NCQ doesn't take care of half that's needed for safe writing to disk. Two problems for a start:
1. Your hard disk doesn't know about your filesystem's structure. Unless told otherwise, the HDD will happily reorder writes and update ondisk data first, journal second, leading to disk corruption. The hard disk can't magically figure out what's the right way to write the data so that it remains consistent, only the OS and the application can ensure that.
2. NCQ is limited to 32 commands anyway, the OS has to do handling on its own anyhow.
Because it's a simpler abstration. If you're not willing to learn or deal with the POSIX semantics, such as fsync and rename, and checking the return code of every system call, you can use something like sqlite that does it internally and saves you the effort, and returns one unique value that tells you whether the whole update worked or not.
Re:Works as expected... (Score:3, Interesting)

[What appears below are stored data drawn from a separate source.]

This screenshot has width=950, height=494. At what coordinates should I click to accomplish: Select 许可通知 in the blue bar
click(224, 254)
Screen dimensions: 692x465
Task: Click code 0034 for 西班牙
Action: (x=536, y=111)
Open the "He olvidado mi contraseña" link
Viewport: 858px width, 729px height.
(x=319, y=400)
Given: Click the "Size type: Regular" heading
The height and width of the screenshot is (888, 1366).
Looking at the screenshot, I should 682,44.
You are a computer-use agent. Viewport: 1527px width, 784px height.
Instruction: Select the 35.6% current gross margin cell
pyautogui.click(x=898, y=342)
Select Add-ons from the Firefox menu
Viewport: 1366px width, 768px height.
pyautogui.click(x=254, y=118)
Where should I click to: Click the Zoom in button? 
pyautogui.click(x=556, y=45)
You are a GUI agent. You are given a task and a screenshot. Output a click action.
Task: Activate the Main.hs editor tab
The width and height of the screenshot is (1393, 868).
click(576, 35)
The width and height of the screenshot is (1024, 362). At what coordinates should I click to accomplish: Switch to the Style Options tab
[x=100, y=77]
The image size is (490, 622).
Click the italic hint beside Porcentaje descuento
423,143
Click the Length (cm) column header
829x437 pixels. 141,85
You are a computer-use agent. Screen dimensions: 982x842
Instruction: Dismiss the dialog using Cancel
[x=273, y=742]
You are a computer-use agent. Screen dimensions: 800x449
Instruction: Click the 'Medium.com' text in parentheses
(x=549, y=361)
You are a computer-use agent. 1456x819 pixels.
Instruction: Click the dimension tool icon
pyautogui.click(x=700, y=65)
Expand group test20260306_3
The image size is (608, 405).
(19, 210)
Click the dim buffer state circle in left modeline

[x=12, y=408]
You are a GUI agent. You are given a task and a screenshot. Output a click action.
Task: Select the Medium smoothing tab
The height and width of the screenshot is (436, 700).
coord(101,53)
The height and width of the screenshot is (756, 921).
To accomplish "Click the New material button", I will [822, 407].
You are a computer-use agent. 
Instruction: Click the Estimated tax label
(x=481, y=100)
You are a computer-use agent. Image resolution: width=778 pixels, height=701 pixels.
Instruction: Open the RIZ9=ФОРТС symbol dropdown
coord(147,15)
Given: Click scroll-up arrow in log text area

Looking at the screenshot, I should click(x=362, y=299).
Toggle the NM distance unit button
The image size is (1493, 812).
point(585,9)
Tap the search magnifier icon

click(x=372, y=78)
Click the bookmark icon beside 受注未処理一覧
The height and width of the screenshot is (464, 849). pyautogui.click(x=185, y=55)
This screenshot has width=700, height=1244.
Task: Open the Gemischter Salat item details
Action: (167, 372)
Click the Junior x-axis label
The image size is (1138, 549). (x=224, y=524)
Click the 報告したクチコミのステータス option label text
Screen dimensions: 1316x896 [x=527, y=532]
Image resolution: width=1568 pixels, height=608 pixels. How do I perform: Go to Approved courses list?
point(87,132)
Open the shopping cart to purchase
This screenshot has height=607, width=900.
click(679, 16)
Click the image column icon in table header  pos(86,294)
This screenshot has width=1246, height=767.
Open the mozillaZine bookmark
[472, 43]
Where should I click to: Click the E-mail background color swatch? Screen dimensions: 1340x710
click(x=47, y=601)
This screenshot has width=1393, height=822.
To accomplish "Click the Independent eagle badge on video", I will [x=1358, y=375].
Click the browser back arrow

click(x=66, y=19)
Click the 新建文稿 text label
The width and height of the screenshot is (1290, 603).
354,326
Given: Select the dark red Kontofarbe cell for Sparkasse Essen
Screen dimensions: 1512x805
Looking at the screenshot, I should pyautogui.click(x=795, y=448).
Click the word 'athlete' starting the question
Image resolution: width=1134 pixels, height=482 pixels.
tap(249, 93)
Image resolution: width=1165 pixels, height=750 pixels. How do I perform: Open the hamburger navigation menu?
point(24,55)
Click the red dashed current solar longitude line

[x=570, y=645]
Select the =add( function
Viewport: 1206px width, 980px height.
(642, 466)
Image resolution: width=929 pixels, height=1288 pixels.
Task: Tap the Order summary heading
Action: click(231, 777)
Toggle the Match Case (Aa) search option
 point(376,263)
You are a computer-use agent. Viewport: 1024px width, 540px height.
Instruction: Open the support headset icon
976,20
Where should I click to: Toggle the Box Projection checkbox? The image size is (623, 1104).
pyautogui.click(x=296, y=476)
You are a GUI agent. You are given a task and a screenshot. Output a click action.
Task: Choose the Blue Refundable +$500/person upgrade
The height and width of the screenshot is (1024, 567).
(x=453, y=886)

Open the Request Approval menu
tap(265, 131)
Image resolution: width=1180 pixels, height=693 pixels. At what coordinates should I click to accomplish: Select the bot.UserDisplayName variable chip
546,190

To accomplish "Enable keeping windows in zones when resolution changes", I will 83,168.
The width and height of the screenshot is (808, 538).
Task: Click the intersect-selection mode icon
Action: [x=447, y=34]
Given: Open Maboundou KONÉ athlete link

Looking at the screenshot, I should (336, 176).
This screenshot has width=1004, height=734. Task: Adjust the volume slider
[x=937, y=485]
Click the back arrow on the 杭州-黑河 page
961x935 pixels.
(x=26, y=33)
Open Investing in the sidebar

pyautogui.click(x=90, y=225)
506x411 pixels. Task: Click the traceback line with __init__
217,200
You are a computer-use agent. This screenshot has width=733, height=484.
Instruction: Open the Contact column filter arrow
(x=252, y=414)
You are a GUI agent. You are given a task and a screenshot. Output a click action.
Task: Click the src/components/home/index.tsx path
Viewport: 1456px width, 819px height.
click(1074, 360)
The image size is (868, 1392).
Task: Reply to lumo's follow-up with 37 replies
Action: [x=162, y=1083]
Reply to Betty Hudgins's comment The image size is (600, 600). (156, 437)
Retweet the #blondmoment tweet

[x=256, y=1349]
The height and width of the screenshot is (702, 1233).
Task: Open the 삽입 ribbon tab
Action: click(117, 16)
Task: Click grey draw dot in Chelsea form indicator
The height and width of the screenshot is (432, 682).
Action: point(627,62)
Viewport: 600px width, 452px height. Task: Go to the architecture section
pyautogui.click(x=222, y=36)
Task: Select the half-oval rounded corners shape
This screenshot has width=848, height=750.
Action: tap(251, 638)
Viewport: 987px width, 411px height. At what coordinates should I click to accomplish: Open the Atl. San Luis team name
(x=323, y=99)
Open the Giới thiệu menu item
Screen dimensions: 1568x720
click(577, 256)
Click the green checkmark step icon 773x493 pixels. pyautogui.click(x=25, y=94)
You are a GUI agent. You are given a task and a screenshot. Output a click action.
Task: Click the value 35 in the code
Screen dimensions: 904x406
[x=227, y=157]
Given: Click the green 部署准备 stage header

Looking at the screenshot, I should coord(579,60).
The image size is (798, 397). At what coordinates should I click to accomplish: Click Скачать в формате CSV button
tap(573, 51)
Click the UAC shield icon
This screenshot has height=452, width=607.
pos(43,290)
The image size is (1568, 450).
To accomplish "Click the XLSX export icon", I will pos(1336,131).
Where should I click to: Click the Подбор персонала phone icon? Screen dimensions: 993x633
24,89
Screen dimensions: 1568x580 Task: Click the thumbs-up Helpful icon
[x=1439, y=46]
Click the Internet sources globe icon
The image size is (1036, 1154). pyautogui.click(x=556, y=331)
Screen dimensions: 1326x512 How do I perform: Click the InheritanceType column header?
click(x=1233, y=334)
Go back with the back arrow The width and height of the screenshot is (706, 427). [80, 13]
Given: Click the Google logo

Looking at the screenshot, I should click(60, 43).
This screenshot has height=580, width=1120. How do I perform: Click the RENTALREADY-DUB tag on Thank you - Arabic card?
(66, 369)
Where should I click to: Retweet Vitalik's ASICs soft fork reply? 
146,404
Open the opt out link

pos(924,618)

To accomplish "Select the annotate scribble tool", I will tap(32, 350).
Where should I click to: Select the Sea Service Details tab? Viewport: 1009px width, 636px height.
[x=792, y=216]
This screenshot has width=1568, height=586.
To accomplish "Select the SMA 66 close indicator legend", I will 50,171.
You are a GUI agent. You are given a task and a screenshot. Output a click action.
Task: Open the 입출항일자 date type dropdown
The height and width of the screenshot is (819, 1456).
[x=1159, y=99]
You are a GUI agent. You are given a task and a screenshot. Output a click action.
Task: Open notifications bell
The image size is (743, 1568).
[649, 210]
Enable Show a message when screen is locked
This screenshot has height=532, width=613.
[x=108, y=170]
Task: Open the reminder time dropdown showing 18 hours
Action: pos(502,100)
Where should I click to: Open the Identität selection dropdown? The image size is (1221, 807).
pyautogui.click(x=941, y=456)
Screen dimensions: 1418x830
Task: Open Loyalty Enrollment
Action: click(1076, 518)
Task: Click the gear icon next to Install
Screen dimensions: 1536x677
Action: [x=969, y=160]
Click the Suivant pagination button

The rename system call guarantees that at any point in time the name will refer to either the old or the new file. I'm not sure you really need the sync step. I haven't read the spec in that kind of detail, but if that sync step is really necessary I'd call that a design flaw. The file system may delay the write of the file as well as the rename, but it shouldn't perform the rename until the file has actually been written.
As I understand it, that is EXACTLY what happens. The move/relinking is commited, but the data isn't. If true, a real case of WTF. The relinking should only be executed AFTER the data has been commited to the drive.
Re:Bull (Score:3, Interesting)
I've RTFPS (well, not quite - the Single Unix Specification; where do I find the Fine POSIX Spec free online?).
I am...dissatisfied with this answer because POSIX appears to provide so few guarantees that applications basically have to assume more than it promises to get anything done. The Linux documentation doesn't appear to promise anything more. For instance,
So...where is the specification that describes the filesystem's behavior in a useful way?
Re:Bull (Score:3, Interesting)
I'd like to know which of the unmodified bytes are guaranteed to be preserved. None of them? All of them? Ones not in the same block as new bytes? (And what's a block? Is it st_blksize, or is it possible that block size varies within the file or changes over time?)